Parions qu’interroger autour de soi sur ce qu’est la musique argentine, la réponse irait du côté du tango. Un peu comme le Bolero fait la réputation de la France à l’étranger. Sans rien ôter du génie d’Astor Piazzolla qui a fait du tango un art à part entière, chacun devine que la musique argentine ne s’est pas arrêtée là. Oui mais en quoi ?

La proximité est un puissant avantage. Alejandro Sandler vit à Sceaux (nos lecteurs le connaissent déjà). Il est chef d’orchestre. Ce matin-là, autour d’un café, avec Patrick Langot, violoncelliste, c’est de cette musique contemporaine dont nous avons parlé. Pourquoi maintenant ? Parce que dans les jours qui viennent, le 26 janvier 2024 pour être précis, sort Alas, un CD consacré justement à cet aujourd’hui argentin. Parce que le 9 février, dans la belle salle Cortot à Paris XVII, ils tiendront concert  avec Alexis Cardenas au violon et l’orchestre de Lutetia.

Dire ce qui se fait

Alas, c’est en français « ailes » et l’allusion porte sur celles du condor, oiseau emblématique de l’Argentine. Elle exprime une ambition : faire connaître, faire savoir que l’Argentine est un creuset où se mélangent (presque par nature) des cultures différentes.. Tel au moins fut le cas au XIXe siècle et au début du XXe. Depuis, les crises économiques ont changé la donne, mais retenons ce passé.
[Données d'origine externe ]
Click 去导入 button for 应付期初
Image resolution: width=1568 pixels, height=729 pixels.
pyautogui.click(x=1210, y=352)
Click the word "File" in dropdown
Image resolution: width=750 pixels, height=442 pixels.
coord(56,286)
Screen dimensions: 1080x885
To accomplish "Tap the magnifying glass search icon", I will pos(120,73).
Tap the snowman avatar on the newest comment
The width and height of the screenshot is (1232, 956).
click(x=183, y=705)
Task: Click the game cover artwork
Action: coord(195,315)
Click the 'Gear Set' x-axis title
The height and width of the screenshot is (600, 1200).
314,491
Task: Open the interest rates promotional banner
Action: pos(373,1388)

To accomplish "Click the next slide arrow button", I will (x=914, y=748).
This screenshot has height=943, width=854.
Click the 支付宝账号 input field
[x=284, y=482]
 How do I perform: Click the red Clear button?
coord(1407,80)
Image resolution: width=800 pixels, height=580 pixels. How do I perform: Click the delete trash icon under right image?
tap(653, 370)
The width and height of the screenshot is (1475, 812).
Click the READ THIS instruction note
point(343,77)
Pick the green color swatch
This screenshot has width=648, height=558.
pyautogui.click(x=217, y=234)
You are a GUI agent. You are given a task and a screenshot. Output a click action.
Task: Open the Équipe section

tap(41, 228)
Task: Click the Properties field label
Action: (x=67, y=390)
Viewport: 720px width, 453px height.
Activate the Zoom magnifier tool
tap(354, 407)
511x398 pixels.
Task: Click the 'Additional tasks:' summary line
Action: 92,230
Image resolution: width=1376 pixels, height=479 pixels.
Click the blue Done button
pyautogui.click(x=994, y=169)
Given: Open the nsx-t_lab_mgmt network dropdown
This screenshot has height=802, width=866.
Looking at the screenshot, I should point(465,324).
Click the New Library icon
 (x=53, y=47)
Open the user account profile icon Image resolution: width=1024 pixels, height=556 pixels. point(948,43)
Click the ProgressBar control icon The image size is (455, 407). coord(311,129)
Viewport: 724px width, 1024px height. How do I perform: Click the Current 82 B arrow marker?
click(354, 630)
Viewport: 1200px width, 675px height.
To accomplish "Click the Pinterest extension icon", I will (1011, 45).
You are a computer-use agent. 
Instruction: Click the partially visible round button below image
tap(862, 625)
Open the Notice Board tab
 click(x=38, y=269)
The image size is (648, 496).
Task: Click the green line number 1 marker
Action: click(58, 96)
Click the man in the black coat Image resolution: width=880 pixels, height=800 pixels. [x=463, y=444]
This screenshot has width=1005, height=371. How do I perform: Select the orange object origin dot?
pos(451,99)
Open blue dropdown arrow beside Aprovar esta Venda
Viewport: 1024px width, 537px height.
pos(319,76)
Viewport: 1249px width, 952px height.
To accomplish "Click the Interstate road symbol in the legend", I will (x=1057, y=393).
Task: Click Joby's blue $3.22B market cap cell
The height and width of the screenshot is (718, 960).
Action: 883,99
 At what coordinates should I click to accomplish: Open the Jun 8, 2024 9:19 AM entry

C’est un passé déjà rayonnant de la célébrité de Daniel Barenboïm, d’Astor Piazolla, du saxo jazz de Gato Barbieri, de Lalo Schifrin (écoutez son Mission impossible orchestré à Radio France), tous d’un immense parcours, avec tant d’autres qu’une encyclopédie serait nécessaire. À croire que l’Argentine fut un formidable terreau d’imaginaire musical.

Le disque et le concert veulent révéler d’autres musiciens. Des musiciens en travail, en créations, versés dans une musique à qualifier de savante, d’expérimentale parfois, bien que nourrie d’influences populaires. Lors de l’entretien, avec Alejandro Sandler on était dans le voyage, dans le panorama de la dynamique argentine, avec Patrick Langot, dans le récit des cadences, des signatures musicales.

Alberto Ginastera

Référence, révérence d’abord à Alberto Ginastera (1916-1983). Le premier. L’origine. À tempérer sans doute. « La génération actuelle lui doit beaucoup, dit Alejandro Sandler. Il a créé le premier centre de musique contemporaine. » Il commence par s’inspirer du folklore porté par un « nationalisme objectif », à entendre comme une volonté de faire ressurgir des musiques enfouies. Ce n’est pas un repli, c’est une sorte de retour aux sources, réelles ou supposées. La fin du XIXe et le début du XXe valorisent en Europe les folklores nationaux avec Grieg, Nielsen, Dvorak, Bartok… Viendra ensuite, un « nationalisme subjectif » qui l’amène à accueillir des créations européennes comme celles de Stravinsky. Il regardera plus tard les nouvelles méthodes du sérialisme pour, à la fin de sa vie réaliser une synthèse personnelle qui se traduit par une œuvre comme Bomarzo, un opéra (très) contemporain.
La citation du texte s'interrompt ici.